So I wanted to write, right? (pun intended-sorry) But I can’t because life turned a different corner than I desired. In order to write, I have to have guaranteed time to myself. Solitude. I tried. I told everyone “2 hours a day!” I held them to it. Now, I want to say it was their fault, but it could have been mine. In all honesty, I don’t want to be mad at anyone, so I just encircle it with the broadened excuse of being a contributing family member with responsibilities.
So, I thought I would go to the library to write, right? (this time it wasn’t intended) Nope. The closest library is 30 minutes away and would take $6 in gas every day that I went. I can’t afford that. I would SO be found anywhere on the property (although the woods are giving me an idea), and staying up late resorts in sleeping in too late, and I won’t make myself get up early enough. Besides, getting up early means you have to quit before you may want to. I may be on an amazing role and have to stop, losing all thoughts completely.
This is why I’ve had this book in my head for 10 years. Seriously. 10 years. I started when I was a new mother in Knoxville. Then this happened, then that. It got forgotten. As soon as I was able to work on it again-BAM! Life said no. It’s been rather cruel actually. It’s like I’m given this amazing story for the world to read, and not only am I not being able to write it, I’m being taunted by the taste of it. I get amazing ideas only to have them leave my mind the second I hear “Mom” or “Dear”. I’ll be writing only to have the same thing happen the SECOND I get back into the groove enough to know what I’m doing. (Writers know what I mean. It takes a few minutes to figure out what you were working on, etc.)
So, I was reading Shelby’s blog again, and became inspired…again. (Her blog is so awesome.) And now I realize what my next step is. I have to list all my characters and find the end before I can write the middle. I’m awesome at beginnings. No really, awesome. And there was this stubborn arrogance within me that refused to accept the fact that I needed an outline or character analyses or anything of that nature. This was my adventure. I was going to live it inside my head and write down what happened.
That’s just stupid. Why would I be so stubborn? The more I read about authors I liked, the more I realized what I wasn’t doing right. So, as soon as I can, I’m going to start with the end. Literally. I have to write out the characters that the reader won’t even know about until the ending. It’s actually starting to feel easier now.

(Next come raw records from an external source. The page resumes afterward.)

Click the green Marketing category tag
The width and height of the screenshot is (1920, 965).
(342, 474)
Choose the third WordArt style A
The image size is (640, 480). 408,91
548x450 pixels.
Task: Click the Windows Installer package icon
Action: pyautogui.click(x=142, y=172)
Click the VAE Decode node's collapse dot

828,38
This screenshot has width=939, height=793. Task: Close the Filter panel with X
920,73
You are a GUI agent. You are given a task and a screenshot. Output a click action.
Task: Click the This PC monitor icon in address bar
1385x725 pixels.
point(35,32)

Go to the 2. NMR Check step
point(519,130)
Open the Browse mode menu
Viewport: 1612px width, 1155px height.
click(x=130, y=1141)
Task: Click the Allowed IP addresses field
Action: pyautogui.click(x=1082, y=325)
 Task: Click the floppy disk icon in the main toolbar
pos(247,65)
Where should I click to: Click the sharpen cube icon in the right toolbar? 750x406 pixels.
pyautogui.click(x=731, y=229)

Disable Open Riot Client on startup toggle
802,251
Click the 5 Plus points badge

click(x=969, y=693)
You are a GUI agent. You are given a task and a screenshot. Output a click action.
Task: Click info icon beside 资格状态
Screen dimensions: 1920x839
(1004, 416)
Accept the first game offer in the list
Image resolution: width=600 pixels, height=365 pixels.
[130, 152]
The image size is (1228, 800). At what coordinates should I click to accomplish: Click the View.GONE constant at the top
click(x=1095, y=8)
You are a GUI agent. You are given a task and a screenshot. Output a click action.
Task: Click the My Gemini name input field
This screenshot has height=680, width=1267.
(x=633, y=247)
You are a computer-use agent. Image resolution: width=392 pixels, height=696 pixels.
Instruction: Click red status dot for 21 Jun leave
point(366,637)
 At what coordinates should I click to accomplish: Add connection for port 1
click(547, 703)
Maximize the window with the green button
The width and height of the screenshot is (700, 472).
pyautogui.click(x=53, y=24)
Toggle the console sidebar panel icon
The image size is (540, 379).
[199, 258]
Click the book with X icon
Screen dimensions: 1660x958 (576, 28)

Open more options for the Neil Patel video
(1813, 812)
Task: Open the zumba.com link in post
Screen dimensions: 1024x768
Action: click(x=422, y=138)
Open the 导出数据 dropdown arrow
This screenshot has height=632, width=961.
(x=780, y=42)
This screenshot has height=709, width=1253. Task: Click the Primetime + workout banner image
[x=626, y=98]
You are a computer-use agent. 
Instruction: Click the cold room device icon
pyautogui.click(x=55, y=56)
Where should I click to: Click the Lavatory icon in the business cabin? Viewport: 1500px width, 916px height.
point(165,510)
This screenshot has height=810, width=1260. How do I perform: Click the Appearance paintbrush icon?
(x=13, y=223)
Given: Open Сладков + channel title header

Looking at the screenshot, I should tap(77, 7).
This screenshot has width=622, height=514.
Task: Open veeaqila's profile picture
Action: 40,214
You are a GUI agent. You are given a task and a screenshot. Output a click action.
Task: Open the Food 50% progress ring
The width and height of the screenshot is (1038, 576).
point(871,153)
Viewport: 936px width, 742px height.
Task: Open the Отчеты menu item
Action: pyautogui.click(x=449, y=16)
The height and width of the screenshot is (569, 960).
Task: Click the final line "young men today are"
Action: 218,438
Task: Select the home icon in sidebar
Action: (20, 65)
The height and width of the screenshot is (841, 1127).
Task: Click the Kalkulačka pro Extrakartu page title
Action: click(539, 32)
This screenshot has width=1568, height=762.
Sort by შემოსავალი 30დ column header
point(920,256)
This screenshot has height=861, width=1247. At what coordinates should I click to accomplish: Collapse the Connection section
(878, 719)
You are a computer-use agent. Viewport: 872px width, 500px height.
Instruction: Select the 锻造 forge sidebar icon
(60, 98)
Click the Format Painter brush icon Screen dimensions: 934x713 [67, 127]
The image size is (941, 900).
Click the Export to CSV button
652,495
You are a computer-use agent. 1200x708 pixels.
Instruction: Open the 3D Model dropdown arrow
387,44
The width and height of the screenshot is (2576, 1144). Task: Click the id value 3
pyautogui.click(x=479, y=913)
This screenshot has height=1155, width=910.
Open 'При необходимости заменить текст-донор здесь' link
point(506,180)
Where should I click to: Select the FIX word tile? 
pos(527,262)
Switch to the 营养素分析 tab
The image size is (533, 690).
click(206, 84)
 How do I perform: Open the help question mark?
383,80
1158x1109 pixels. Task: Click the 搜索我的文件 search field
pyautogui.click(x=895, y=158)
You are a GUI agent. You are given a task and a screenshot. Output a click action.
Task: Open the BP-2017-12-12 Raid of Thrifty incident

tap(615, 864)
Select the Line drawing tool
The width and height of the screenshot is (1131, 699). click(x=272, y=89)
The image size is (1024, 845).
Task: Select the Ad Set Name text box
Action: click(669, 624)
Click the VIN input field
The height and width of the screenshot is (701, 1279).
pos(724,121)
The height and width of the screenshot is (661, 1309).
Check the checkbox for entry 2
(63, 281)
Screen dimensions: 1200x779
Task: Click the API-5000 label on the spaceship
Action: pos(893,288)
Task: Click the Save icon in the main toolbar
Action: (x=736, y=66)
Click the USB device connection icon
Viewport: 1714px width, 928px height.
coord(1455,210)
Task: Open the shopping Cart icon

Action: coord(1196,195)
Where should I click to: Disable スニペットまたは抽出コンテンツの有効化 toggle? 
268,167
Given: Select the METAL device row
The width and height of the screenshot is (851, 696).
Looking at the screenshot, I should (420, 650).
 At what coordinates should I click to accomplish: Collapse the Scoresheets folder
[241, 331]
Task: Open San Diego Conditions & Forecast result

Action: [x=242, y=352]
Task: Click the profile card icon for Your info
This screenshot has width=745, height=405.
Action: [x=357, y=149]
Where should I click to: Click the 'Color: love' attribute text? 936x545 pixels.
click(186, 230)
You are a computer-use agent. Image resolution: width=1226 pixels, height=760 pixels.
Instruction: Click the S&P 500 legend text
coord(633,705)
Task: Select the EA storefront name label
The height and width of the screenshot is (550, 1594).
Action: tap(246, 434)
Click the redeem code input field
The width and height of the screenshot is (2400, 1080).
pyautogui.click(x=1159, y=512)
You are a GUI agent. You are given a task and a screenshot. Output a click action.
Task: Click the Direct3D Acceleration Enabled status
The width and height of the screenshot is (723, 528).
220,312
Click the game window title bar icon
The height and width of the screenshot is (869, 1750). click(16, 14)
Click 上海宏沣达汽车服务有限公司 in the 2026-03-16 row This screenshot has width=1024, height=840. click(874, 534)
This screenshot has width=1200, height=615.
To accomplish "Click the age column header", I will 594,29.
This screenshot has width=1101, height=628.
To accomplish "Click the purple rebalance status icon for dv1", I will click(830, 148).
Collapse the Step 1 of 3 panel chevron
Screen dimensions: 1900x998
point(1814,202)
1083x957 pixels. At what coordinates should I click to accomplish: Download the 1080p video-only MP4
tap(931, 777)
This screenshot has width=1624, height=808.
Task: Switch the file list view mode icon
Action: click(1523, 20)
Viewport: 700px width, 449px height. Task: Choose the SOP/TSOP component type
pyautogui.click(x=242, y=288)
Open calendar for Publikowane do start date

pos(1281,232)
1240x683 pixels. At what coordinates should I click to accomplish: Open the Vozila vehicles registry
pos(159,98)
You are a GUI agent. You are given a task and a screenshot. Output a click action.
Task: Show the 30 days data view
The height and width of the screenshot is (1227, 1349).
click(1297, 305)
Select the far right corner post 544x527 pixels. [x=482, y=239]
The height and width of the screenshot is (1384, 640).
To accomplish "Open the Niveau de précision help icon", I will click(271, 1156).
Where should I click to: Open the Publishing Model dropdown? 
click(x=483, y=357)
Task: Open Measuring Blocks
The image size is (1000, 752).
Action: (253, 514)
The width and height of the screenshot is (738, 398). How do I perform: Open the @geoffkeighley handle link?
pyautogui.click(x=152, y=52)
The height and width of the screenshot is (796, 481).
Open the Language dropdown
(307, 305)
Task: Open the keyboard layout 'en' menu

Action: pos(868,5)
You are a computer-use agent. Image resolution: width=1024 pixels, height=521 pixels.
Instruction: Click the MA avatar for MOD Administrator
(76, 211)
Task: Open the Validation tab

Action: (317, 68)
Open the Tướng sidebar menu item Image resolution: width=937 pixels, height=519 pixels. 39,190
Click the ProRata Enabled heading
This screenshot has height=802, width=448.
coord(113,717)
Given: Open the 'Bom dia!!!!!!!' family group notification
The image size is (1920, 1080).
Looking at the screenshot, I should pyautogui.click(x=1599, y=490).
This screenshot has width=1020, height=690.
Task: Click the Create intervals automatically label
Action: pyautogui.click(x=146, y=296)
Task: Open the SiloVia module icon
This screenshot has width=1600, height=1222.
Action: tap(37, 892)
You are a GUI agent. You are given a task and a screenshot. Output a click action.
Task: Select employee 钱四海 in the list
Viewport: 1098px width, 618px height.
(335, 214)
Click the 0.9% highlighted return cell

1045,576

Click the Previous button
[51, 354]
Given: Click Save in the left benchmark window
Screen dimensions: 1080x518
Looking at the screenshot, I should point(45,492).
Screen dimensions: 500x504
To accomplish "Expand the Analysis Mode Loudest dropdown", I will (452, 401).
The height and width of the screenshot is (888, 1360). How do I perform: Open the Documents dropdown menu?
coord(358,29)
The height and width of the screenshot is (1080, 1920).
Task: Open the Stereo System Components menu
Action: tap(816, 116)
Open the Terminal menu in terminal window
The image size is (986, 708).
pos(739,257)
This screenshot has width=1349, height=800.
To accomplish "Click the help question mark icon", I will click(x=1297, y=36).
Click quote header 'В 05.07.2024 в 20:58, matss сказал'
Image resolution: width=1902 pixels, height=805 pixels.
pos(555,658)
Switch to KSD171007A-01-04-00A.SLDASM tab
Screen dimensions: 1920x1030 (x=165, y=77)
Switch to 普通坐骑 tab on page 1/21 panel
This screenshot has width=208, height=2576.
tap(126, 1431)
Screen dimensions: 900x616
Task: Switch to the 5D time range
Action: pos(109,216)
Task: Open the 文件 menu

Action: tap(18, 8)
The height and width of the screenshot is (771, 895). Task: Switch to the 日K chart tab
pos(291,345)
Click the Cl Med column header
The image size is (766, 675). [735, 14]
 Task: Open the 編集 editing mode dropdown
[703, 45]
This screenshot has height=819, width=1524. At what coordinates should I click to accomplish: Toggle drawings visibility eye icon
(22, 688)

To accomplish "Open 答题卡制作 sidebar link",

WARNING! COMPLAINING AHEAD!!
Now, for those who don’t want to hear complaining, or think this is just TMI, skip the following. But for those of you who are truly wondering how on earth I can’t find the time, please read:
My husband is legally blind. This means I am on call, 24/7 if he needs me for anything. We can’t afford to leave the house more than once (or twice if emergency) a week because we can’t afford the gas. I can’t send my child to school because there is only one he can go to, and it won’t give him textbooks, failing him instead. Seriously, I’m not making that up. We are remote in where we live, making many other things difficult. Now, shouldn’t that give me all the time in the world, being remote and without an “employer”? I have to fix breakfast for everyone most mornings, and sometimes other meals as well. (We never buy anything premade or go out to eat because we can’t afford it.) I spend several hours (sometimes MANY hours) homeschooling my child every day. Then I spend time doing housework for a family that stays home ALL DAY EVERY DAY. This is far more housework than most mothers with schoolaged children have. By then I need a moment to relax my mind before I do whatever else needs doing. By the time I have a moment of freetime, I don’t know what to do with it. Literally. I just stand/sit there going “What am I supposed to be doing? I don’t know what to do?” ALL home moms know this feeling!!
To get around this, I am going back to school this fall so that I can get a good job, so we can move, so my child can go back to school. Which means I’ll be working full time and not be able to write any more then, than I can now. See the cruelty of this? This means I have to homeschool all summer long because I can’t on the days I’m in class.
So why am I writing this instead of what I want to? Therapy for one. For another, I have to leave in 40 minutes to take my dog to the vet 40 minutes away to discuss whether or not to put her down because she’s incontinent and we can’t afford the medicine. You try writing with that over you head!
*PS-We found a cheap medicine we can afford and are hoping it works*
I’M DONE NOW-THANK YOU!
There! I’m done complaining. Wow! That’s been building up. I feel better now! Thanks for listening . No more complaining, promise.
So, there you have it. Lesson to learn from this? My stubbornness has easily set me back a year, maybe more. Don’t be stubborn. Even the best authors (no, I don’t consider myself among that group) need outlines, character analyses, story arcs, etc. Use them.